Dataset entries
+-------+
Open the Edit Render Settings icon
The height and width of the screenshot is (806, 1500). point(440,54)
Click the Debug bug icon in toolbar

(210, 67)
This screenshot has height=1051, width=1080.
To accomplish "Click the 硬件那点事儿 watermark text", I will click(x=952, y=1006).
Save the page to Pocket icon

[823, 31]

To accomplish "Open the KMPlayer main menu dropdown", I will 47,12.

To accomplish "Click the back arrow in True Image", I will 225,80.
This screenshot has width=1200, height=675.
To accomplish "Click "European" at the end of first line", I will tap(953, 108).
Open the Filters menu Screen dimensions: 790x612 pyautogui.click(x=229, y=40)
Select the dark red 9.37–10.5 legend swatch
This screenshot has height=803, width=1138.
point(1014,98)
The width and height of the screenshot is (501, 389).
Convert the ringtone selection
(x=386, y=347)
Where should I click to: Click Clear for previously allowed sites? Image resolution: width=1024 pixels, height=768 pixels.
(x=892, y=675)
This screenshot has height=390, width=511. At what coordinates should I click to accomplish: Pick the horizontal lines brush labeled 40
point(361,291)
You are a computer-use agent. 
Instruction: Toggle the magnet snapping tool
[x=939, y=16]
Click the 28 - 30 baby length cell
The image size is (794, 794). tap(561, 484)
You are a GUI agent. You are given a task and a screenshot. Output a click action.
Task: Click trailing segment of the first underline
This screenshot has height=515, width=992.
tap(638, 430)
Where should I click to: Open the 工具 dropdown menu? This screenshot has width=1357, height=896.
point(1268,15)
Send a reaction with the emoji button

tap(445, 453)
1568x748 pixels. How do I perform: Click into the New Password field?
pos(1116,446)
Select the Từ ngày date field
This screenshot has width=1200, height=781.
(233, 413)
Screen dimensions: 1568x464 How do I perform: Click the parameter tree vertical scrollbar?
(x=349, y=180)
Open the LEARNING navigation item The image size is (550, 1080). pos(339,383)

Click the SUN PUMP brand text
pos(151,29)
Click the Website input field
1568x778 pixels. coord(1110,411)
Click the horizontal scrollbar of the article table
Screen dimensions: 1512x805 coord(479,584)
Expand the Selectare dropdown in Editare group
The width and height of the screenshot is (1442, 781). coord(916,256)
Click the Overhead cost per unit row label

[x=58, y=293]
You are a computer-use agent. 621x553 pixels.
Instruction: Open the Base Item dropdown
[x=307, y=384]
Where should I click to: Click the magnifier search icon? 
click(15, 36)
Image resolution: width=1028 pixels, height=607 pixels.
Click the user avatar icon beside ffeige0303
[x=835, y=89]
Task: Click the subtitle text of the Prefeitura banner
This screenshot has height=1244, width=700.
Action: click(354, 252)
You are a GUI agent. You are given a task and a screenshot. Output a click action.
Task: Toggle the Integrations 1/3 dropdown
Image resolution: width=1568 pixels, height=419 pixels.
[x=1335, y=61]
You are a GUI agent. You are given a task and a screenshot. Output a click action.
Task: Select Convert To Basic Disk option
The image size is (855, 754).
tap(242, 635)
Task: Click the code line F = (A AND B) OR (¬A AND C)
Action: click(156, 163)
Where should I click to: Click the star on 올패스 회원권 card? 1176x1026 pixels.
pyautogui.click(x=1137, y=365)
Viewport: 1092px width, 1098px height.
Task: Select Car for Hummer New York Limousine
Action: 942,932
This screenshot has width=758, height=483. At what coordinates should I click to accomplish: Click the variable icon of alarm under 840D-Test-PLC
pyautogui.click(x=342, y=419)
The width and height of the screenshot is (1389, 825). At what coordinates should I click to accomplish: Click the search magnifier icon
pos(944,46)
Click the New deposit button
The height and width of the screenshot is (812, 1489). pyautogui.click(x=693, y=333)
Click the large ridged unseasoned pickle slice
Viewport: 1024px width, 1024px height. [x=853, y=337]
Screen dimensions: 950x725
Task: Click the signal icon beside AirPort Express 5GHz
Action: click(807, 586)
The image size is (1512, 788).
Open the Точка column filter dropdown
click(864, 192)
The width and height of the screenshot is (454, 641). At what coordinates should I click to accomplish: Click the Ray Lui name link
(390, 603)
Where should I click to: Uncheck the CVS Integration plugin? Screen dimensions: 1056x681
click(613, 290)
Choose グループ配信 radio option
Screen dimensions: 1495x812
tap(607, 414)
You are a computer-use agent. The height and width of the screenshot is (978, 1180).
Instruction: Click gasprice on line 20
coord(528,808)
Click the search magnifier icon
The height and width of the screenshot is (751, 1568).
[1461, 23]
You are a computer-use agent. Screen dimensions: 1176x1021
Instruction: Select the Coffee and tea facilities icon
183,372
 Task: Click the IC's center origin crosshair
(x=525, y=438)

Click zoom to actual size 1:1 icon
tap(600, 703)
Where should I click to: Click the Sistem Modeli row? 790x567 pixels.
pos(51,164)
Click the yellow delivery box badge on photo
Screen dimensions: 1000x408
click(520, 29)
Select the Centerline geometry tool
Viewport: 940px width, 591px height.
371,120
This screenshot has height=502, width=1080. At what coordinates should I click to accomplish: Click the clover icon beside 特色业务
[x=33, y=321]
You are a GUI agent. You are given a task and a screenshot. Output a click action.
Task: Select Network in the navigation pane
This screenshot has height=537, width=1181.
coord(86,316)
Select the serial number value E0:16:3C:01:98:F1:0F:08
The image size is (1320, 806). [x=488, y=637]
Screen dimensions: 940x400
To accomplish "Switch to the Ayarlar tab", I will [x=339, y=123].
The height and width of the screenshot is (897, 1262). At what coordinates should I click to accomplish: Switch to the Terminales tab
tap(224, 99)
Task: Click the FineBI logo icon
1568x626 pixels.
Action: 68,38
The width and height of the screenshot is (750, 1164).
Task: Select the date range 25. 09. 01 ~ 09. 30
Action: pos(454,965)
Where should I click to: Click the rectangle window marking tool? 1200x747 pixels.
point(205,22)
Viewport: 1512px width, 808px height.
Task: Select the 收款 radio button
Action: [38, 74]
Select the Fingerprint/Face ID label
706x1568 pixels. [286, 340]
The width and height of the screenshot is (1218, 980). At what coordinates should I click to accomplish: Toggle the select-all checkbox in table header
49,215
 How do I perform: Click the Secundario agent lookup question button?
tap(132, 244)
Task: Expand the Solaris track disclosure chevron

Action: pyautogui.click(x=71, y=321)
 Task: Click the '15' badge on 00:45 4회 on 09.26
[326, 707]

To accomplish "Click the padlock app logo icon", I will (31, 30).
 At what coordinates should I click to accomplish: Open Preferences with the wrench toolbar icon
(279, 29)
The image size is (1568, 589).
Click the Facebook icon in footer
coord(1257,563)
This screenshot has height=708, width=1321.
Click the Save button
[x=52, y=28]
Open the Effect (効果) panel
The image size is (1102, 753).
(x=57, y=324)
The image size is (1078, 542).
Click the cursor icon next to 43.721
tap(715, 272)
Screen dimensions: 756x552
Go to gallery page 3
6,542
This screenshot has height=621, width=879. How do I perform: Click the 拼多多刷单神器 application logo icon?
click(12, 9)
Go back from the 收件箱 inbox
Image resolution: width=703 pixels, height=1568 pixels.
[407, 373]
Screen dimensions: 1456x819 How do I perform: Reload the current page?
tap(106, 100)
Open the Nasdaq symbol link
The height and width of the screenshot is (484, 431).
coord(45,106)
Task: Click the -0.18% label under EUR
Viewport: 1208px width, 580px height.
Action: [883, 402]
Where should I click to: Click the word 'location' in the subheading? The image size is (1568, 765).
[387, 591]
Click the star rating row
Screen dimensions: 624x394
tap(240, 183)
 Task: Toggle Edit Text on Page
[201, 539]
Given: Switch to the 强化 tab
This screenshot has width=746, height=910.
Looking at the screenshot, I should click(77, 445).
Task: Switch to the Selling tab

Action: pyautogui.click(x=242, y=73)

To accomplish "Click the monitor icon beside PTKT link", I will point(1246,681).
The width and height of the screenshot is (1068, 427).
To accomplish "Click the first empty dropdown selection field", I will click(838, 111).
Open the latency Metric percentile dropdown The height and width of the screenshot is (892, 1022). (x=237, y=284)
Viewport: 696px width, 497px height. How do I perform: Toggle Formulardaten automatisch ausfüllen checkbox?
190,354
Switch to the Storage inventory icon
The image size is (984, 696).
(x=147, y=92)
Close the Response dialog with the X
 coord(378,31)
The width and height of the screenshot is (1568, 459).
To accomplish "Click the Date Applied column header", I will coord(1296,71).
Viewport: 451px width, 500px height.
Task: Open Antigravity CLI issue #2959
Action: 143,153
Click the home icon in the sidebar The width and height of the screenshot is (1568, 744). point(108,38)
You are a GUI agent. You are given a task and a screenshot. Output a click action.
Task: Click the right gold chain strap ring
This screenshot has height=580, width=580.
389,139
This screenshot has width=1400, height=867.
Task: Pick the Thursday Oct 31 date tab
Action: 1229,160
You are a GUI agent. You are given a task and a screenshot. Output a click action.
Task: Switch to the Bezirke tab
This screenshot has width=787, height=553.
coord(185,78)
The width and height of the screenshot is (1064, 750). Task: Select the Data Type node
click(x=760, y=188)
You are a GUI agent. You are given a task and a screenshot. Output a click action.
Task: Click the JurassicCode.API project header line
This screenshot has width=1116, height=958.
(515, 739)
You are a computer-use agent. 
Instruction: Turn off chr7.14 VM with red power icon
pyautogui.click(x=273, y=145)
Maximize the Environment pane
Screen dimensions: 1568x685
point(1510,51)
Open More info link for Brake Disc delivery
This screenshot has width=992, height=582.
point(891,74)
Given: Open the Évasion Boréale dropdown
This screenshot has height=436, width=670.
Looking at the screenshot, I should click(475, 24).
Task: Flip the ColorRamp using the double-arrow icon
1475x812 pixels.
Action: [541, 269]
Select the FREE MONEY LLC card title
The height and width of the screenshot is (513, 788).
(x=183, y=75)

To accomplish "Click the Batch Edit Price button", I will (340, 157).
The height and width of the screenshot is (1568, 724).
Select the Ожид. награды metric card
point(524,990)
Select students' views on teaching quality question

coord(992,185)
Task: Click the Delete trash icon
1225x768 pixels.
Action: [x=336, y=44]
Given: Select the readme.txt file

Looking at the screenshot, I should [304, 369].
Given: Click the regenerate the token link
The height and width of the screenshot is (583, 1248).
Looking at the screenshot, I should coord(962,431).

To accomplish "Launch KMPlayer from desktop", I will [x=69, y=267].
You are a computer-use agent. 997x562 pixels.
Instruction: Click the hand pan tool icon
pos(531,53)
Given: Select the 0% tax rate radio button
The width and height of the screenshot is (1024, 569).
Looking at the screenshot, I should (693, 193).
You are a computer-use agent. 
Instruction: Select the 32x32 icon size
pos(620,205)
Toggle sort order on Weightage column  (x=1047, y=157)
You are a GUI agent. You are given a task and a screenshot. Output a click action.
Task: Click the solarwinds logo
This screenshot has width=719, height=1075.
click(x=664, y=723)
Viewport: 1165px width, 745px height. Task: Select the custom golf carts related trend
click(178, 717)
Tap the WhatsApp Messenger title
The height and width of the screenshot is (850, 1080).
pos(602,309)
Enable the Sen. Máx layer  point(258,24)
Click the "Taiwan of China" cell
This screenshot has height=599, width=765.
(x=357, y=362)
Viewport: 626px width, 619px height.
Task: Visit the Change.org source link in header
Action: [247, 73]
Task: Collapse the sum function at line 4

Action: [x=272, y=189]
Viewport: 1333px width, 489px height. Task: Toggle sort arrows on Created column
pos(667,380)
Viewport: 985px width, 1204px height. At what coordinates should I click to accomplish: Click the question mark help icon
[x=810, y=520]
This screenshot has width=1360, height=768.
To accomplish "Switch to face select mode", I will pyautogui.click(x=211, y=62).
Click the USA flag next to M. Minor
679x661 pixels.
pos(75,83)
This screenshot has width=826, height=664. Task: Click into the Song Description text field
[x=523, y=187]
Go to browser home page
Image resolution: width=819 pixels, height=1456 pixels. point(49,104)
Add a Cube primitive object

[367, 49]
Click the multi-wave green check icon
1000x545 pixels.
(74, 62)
+-------+
Exercise details.
Go through the entries and report every line with the string "navigation".

Written solution.
Open the LEARNING navigation item The image size is (550, 1080). pos(339,383)
Task: Select Network in the navigation pane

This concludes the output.